Mixture of A Million Experts
This addresses the problem of scaling transformer models efficiently for AI researchers and practitioners, offering a novel approach to decouple model size from computational cost.
The paper tackles the computational inefficiency of feedforward layers in transformers by introducing PEER, a layer design that uses product keys to retrieve from over a million tiny experts, outperforming dense and coarse-grained MoE methods in language modeling tasks.

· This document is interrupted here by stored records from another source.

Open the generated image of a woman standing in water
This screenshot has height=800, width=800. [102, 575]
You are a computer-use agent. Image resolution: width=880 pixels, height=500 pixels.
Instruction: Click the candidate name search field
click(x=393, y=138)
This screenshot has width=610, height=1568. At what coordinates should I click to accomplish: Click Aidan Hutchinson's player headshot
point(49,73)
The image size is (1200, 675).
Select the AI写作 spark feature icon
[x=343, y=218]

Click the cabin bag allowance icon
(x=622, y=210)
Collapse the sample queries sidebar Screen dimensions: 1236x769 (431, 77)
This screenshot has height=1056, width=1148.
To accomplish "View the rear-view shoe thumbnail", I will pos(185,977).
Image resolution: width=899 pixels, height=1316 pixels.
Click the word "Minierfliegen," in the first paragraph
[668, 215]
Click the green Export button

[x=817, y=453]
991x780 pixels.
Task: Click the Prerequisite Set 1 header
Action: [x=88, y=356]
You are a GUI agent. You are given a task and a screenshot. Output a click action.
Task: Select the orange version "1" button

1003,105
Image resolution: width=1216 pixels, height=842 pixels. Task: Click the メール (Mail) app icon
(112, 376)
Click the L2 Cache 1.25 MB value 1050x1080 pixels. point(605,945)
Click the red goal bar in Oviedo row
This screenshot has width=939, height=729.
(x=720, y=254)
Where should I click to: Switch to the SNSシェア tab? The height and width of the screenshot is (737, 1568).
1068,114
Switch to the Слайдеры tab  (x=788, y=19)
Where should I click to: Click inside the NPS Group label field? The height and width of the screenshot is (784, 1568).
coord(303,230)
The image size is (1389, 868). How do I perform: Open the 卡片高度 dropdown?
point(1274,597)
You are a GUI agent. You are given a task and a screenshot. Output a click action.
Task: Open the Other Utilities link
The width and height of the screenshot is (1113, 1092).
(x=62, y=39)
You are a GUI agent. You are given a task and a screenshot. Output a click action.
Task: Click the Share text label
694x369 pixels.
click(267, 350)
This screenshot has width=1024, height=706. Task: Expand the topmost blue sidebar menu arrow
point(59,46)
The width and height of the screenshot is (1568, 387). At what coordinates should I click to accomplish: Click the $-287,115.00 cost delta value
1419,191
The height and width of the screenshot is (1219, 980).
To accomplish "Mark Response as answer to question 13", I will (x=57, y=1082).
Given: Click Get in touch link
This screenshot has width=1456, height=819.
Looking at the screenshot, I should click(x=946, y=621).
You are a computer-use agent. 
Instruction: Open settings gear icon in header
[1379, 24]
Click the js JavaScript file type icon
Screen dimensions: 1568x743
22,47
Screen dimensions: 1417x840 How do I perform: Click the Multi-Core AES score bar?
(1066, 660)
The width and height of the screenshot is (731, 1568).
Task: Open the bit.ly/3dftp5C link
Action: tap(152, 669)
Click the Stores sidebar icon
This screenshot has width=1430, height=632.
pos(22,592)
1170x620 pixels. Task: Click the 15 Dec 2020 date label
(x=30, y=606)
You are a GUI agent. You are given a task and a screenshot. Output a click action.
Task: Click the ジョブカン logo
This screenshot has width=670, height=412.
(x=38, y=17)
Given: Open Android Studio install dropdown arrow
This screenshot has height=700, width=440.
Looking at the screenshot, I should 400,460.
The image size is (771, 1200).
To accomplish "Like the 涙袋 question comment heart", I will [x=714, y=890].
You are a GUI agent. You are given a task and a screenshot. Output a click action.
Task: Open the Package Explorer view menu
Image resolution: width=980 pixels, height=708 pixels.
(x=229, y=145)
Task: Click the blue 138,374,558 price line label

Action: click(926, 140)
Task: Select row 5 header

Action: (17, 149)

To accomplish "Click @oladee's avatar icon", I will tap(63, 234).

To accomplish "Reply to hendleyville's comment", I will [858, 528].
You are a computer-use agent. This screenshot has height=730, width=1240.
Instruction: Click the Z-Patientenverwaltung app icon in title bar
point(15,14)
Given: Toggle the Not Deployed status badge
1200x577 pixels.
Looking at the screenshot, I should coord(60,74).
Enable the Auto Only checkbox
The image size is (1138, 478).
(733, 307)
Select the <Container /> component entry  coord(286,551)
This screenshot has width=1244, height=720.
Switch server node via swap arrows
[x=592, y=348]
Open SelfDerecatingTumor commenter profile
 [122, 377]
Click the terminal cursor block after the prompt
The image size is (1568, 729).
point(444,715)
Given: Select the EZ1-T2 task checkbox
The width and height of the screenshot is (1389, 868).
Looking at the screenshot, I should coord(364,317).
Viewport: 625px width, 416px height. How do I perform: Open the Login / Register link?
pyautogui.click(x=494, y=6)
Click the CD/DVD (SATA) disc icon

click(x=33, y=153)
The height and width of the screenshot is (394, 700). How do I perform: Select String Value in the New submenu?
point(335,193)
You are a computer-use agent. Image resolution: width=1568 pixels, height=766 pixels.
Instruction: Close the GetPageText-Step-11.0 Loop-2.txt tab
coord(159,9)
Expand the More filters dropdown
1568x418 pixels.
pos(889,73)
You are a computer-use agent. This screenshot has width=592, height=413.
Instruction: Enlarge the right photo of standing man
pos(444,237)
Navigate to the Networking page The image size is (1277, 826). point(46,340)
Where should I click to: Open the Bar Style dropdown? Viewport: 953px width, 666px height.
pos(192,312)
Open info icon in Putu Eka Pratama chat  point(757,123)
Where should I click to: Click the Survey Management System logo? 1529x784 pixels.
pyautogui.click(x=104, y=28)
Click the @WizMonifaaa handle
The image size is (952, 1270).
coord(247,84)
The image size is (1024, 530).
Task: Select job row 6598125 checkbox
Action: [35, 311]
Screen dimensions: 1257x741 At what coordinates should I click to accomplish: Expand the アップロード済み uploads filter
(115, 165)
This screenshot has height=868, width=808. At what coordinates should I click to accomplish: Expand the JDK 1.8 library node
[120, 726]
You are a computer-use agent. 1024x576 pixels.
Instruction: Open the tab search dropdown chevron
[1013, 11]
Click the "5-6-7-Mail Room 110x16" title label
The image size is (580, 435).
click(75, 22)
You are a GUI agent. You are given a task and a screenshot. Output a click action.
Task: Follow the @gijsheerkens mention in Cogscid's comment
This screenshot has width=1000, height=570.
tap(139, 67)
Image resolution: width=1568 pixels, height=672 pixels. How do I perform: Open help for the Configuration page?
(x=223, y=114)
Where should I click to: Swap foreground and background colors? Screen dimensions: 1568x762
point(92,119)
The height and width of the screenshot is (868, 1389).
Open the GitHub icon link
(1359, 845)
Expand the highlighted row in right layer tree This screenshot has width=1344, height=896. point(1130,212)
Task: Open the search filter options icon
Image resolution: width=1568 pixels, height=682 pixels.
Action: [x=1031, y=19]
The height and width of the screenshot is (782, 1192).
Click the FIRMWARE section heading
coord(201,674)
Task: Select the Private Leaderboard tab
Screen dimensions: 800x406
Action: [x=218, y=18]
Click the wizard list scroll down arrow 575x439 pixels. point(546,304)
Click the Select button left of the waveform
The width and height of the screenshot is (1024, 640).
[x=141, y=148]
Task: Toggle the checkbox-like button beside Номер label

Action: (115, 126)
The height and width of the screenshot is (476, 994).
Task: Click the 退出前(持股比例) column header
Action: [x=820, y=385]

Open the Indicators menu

The feedforward (FFW) layers in standard transformer architectures incur a linear increase in computational costs and activation memory as the hidden layer width grows. Sparse mixture-of-experts (MoE) architectures have emerged as a viable approach to address this issue by decoupling model size from computational cost. The recent discovery of the fine-grained MoE scaling law shows that higher granularity leads to better performance. However, existing MoE models are limited to a small number of experts due to computational and optimization challenges. This paper introduces PEER (parameter efficient expert retrieval), a novel layer design that utilizes the product key technique for sparse retrieval from a vast pool of tiny experts (over a million). Experiments on language modeling tasks demonstrate that PEER layers outperform dense FFWs and coarse-grained MoEs in terms of performance-compute trade-off. By enabling efficient utilization of a massive number of experts, PEER unlocks the potential for further scaling of transformer models while maintaining computational efficiency.